A variable parabola is drawn to pass through A & B, the ends of a
diameter of a given circle with centre at the origin and radius c & to
have as directrix a tangent to a concentric circle of radius 'a' (a>c) ; the axes being AB & a perpendicular diameter, prove that the locus of the focus of the parabola is the standard ellipse
$$\frac{x^2}{a^2} + \frac{y^2}{b^2}=1$$ where $b^2= a^2– c^2$.
Doubt:
I am not being able to frame to equation of the variable parabola. I feel that any parabola can have a double ordinate whose length is equal to $2c$, which can pass through the ends of diameter of the smaller circle. However, one catch is that the directrix must be a tangent to the bigger circle. But how to write the equation of such a variable parabola, whose locus of focus I need to find ?
Best Answer
We don't need to know the equation of the parabola.
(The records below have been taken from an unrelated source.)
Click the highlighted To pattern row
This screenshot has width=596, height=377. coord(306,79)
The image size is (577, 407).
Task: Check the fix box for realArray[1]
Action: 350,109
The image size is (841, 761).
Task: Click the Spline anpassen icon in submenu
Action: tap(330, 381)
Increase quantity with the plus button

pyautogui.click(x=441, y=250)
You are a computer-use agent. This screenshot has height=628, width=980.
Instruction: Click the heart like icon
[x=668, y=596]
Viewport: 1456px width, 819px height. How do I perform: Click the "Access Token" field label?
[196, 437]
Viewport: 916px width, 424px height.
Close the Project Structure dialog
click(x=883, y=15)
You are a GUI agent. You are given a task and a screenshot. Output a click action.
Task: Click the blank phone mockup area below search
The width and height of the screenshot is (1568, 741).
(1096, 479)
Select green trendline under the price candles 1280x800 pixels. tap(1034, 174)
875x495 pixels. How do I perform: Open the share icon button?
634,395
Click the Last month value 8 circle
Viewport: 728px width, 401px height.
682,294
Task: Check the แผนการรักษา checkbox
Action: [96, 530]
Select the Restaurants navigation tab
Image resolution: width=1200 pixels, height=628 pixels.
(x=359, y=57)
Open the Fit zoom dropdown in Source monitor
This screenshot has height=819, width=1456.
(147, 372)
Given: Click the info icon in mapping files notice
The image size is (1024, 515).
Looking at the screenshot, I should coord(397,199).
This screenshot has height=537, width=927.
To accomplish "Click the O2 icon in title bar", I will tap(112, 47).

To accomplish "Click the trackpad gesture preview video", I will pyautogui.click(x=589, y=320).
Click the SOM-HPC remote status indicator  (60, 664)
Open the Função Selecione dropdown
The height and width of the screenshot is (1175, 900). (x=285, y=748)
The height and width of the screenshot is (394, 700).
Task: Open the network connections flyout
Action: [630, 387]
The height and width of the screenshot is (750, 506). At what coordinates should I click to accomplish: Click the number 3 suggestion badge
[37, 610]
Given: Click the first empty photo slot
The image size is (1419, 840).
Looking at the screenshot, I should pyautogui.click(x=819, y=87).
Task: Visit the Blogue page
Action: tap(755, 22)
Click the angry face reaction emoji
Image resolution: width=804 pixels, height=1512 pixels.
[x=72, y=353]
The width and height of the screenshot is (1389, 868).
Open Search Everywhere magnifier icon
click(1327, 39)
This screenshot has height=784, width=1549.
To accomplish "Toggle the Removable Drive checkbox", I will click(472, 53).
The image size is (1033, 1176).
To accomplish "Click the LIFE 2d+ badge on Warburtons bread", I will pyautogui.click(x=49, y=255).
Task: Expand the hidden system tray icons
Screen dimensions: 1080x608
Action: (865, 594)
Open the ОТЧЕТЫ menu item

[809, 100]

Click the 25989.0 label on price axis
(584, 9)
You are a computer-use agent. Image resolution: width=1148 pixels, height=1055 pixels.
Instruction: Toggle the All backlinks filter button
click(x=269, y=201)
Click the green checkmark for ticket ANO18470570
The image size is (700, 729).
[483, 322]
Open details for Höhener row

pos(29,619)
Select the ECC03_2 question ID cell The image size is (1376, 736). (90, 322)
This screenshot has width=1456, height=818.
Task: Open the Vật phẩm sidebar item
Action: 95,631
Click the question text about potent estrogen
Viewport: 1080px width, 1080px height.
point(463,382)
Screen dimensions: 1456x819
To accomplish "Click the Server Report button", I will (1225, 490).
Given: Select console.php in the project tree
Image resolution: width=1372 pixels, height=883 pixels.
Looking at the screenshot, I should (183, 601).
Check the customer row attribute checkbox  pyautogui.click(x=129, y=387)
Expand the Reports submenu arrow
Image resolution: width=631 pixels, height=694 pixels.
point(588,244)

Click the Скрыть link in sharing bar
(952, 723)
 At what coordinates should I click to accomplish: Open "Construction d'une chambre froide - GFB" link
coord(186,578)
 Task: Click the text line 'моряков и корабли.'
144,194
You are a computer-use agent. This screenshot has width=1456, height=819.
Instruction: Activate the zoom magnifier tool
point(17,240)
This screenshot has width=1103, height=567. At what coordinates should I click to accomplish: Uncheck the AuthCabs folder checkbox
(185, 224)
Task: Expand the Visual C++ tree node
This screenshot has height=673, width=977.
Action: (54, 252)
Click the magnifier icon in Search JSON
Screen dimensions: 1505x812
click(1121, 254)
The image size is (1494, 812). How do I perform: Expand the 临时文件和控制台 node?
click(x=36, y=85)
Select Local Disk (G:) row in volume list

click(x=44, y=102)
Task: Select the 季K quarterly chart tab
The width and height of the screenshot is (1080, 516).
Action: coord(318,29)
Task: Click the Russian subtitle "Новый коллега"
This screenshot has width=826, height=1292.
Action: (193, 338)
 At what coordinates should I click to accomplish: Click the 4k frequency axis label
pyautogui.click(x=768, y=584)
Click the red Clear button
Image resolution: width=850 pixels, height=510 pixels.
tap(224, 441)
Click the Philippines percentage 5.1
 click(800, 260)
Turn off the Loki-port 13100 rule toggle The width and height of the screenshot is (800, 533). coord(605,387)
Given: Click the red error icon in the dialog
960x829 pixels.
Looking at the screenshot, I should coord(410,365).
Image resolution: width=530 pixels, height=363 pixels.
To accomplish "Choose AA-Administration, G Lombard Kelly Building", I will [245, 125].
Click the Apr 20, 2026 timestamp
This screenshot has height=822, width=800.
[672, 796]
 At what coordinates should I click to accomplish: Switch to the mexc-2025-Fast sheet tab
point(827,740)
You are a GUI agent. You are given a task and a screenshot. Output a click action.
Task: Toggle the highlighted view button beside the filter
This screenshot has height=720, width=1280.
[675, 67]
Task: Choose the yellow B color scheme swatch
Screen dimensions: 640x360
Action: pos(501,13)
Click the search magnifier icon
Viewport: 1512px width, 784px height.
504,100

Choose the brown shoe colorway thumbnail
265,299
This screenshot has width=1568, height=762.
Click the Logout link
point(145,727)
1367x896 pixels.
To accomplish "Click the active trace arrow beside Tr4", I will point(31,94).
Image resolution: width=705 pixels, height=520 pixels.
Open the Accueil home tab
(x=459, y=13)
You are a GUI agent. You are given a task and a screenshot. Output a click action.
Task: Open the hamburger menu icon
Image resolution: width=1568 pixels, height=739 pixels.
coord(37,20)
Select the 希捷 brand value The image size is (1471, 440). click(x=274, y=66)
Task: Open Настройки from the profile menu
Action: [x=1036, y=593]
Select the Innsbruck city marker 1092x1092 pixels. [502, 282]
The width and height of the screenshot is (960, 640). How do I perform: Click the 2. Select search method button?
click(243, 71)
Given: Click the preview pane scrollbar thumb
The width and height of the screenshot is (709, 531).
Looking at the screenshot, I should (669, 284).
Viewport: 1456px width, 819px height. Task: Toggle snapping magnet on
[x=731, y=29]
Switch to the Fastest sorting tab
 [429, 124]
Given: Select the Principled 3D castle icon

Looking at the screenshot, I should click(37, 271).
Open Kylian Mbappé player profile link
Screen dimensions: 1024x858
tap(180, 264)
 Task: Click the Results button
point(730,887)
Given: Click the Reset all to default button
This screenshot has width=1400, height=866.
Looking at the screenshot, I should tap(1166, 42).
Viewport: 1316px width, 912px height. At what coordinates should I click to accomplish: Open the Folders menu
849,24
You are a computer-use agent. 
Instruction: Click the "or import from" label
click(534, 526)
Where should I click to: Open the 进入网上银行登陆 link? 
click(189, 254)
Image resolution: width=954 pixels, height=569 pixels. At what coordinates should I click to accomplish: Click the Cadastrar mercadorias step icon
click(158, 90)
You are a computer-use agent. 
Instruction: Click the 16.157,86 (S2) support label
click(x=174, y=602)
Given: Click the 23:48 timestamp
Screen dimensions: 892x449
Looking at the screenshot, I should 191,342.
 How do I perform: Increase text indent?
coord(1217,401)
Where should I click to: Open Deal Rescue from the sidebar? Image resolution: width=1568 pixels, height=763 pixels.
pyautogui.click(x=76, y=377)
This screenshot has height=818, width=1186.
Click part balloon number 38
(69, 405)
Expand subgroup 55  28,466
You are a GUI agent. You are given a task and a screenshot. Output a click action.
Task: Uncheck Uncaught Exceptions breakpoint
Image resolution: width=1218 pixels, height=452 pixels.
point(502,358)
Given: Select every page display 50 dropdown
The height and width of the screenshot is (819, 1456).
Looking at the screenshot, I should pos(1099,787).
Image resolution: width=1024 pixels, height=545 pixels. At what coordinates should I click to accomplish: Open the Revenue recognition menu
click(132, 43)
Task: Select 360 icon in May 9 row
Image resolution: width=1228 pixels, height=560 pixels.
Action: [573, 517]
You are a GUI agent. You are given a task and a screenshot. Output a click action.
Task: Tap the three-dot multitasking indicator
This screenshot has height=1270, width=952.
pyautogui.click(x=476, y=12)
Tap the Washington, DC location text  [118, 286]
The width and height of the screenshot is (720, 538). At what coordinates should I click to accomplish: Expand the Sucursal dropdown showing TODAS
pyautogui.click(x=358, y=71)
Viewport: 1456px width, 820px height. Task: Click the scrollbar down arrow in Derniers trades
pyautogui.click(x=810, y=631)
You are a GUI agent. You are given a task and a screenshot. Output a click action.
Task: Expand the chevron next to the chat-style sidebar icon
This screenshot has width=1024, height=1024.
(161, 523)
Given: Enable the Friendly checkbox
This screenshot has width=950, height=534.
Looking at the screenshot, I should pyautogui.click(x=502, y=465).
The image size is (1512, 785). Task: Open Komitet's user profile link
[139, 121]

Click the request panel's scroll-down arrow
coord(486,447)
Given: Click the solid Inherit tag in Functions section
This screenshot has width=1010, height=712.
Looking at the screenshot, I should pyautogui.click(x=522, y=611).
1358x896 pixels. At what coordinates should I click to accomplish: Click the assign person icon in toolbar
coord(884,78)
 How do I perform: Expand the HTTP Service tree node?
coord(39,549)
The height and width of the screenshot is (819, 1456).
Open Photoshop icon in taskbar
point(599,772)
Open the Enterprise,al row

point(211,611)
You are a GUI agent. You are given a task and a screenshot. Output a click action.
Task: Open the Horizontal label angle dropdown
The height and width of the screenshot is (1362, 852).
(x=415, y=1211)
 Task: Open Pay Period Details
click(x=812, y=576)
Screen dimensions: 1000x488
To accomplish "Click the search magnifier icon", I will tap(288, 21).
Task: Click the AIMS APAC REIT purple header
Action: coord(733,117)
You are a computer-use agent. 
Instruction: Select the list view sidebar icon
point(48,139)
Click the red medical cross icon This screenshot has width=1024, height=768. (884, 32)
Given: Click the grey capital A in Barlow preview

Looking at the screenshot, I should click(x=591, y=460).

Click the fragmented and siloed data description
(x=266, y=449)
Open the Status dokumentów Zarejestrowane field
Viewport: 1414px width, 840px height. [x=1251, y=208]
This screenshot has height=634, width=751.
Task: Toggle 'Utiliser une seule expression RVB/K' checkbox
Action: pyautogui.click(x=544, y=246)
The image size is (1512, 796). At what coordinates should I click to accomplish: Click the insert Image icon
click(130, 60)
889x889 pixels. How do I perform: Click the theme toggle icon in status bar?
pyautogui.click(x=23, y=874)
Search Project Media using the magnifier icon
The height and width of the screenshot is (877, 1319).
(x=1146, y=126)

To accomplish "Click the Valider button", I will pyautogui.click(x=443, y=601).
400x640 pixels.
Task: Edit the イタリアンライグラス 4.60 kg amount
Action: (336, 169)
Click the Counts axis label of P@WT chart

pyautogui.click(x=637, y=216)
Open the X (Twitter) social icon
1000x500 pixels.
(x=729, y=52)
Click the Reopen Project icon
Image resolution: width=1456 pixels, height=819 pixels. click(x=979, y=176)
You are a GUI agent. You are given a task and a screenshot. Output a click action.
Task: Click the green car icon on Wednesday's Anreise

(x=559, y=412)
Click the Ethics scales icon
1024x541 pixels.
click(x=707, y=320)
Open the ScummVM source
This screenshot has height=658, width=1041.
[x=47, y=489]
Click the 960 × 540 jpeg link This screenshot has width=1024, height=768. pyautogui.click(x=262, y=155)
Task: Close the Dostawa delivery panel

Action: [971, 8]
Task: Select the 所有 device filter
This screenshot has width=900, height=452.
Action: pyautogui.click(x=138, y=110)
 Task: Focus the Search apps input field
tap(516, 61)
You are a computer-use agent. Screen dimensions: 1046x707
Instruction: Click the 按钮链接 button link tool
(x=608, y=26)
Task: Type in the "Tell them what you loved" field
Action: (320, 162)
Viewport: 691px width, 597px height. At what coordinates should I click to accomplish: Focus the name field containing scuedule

We may assume that $A(c,0),B(-c,0)$.
Let $F(X,Y)$ be the coordinates of the focus of the parabola.
The equation of the directrix is given by $mx+ny=a^2$ where $P(m,n)$ is the tangent point such that $m^2+n^2=a^2$.
Now, by the definition of the parabola, the distance from the focus to $(\pm c,0)$ is equal to the distance from $(\pm c,0)$ to the directrix.
So, we get $$\sqrt{(X-c)^2+(Y-0)^2}=\frac{|mc+n\cdot 0-a^2|}{\sqrt{m^2+n^2}},$$ i.e. $$a^2(X-c)^2+a^2Y^2=m^2c^2-2mca^2+a^4\tag1$$ Also, $$\sqrt{(X+c)^2+(Y-0)^2}=\frac{|m(-c)+n\cdot 0-a^2|}{\sqrt{m^2+n^2}},$$ i.e. $$a^2(X+c)^2+a^2Y^2=m^2c^2+2mca^2+a^4\tag2$$
From $(1)-(2)$, $$a^2(-4cX)=-4mca^2\implies X=m$$ From $(1)+(2)$, $$a^2X^2+a^2c^2+a^2Y^2=m^2c^2+a^4\implies a^2X^2+a^2c^2+a^2Y^2=X^2c^2+a^4$$ which can be written as $$\frac{X^2}{a^2}+\frac{Y^2}{a^2-c^2}=1$$